Капитан-лейтенант подул в трубку.

– Вспомните, каким тоном вы спрашивали меня, что нам нужно.

Она подошла к двери и разглядывала какую-то наклеенную картинку.

– И каким?

– …Да и бог бы с ним… с тоном! – закашлялся капитан-лейтенант. – Вас, женщин, иногда не поймешь вообще, а тут вы понимаете, что действуете по схеме? Вы оскорбляетесь моей заботой о вас, а это – эта схема – вас не оскорбляет?

Диана продолжала разглядывать картинку – какие-то черные деревья, луну.

– О чем вы?

– Да вы же любите – кого или что там себе ни вообразили – любите! – выпалил Шабер. – Прислушайтесь к себе! И не подумайте, что я какой-то сверхпсихолог – нет, а это все та же схема, по ней я могу рассчитывать вас, как дважды два! Но только учтите: это не любовь. Потому что нельзя считать любовью тягу бабочки к лампочке. Я не знаю, как там с бабочками, – но в этом случае мы стоим перед тем, что и называется статистической аномалией. Мы можем только описывать ее, и наша задача – спасение подобных вам…

– …бабочек, – договорила Диана, вспоминая бабочек, вившихся над продырявленным почтовым ящиком.

– Что?

– Вы долго готовили речь? Это тоже по вашей схеме?

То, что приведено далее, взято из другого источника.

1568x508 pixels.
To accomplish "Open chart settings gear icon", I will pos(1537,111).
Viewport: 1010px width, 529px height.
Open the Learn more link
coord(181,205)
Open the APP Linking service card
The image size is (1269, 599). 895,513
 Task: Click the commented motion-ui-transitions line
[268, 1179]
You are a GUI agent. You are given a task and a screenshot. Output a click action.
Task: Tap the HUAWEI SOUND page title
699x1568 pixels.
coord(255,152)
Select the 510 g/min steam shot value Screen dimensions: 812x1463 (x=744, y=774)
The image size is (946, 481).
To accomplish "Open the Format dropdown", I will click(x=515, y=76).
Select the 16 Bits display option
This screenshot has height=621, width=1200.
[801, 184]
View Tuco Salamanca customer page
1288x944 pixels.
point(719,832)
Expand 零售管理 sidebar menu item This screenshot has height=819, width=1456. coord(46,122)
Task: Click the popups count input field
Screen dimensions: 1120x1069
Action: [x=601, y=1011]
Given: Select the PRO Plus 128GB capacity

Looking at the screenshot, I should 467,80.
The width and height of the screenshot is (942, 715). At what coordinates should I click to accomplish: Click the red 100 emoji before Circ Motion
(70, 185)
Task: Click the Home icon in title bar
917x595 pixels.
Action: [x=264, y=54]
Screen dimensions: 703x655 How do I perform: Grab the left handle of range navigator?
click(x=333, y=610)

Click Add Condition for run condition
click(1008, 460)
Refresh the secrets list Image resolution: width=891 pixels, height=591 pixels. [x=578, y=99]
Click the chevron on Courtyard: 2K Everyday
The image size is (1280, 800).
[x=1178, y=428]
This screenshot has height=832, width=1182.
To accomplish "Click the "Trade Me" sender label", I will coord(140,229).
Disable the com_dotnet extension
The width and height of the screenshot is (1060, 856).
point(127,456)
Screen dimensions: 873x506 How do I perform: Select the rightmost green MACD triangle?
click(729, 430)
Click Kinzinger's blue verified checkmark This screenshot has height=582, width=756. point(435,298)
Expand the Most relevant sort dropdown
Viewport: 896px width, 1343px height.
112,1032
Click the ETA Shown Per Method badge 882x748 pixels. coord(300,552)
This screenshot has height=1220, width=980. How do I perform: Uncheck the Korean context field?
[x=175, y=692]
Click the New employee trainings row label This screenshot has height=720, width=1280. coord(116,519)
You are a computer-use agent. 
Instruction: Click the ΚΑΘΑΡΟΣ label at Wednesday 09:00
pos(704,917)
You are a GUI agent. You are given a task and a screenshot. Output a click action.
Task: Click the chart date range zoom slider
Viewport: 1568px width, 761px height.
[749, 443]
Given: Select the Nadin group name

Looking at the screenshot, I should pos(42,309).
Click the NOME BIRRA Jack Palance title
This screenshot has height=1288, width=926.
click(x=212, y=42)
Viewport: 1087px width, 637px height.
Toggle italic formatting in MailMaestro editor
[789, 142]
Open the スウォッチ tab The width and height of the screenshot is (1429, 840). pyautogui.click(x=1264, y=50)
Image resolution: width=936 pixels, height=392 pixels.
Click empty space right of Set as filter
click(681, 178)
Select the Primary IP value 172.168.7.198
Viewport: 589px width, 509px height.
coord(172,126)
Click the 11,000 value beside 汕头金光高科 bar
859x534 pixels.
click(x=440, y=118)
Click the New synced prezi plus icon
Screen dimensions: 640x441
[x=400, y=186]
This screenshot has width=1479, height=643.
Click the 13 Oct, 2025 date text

– Диана, у меня дочь ваших лет, и я представляю, как вы…

– А мне плевать, что вы представляете. – Она задыхалась от гнева и уже едва сдерживалась, чтоб не кричать. – И нету у вас никакой дочери. У вас есть только ваша схема. Но только позавчера… – Подавившись, она договорила задушенным полушепотом: – …вы забыли сказать этой схеме… или кому там… чтоб она не стреляла в меня… черт вас всех…

Больше сдерживаться она не могла и, размахнувшись, со всей силы бросила телефон об пол, а так как он всего лишь зазвенел, треснул и не разлетелся на части, подобрала его и выкинула в окно.

* * *

Потом до самого вечера она сидела в игровой, тиская в руке теннисный мячик. Ей было слышно, как полицейские вошли в вестибюль и как закричал молодой человек, когда его стали вытаскивать во двор и бить. «Но я же… но вы…» – пытался оправдываться он, и упирался, и опять кричал от боли и ужаса, и его продолжали бить.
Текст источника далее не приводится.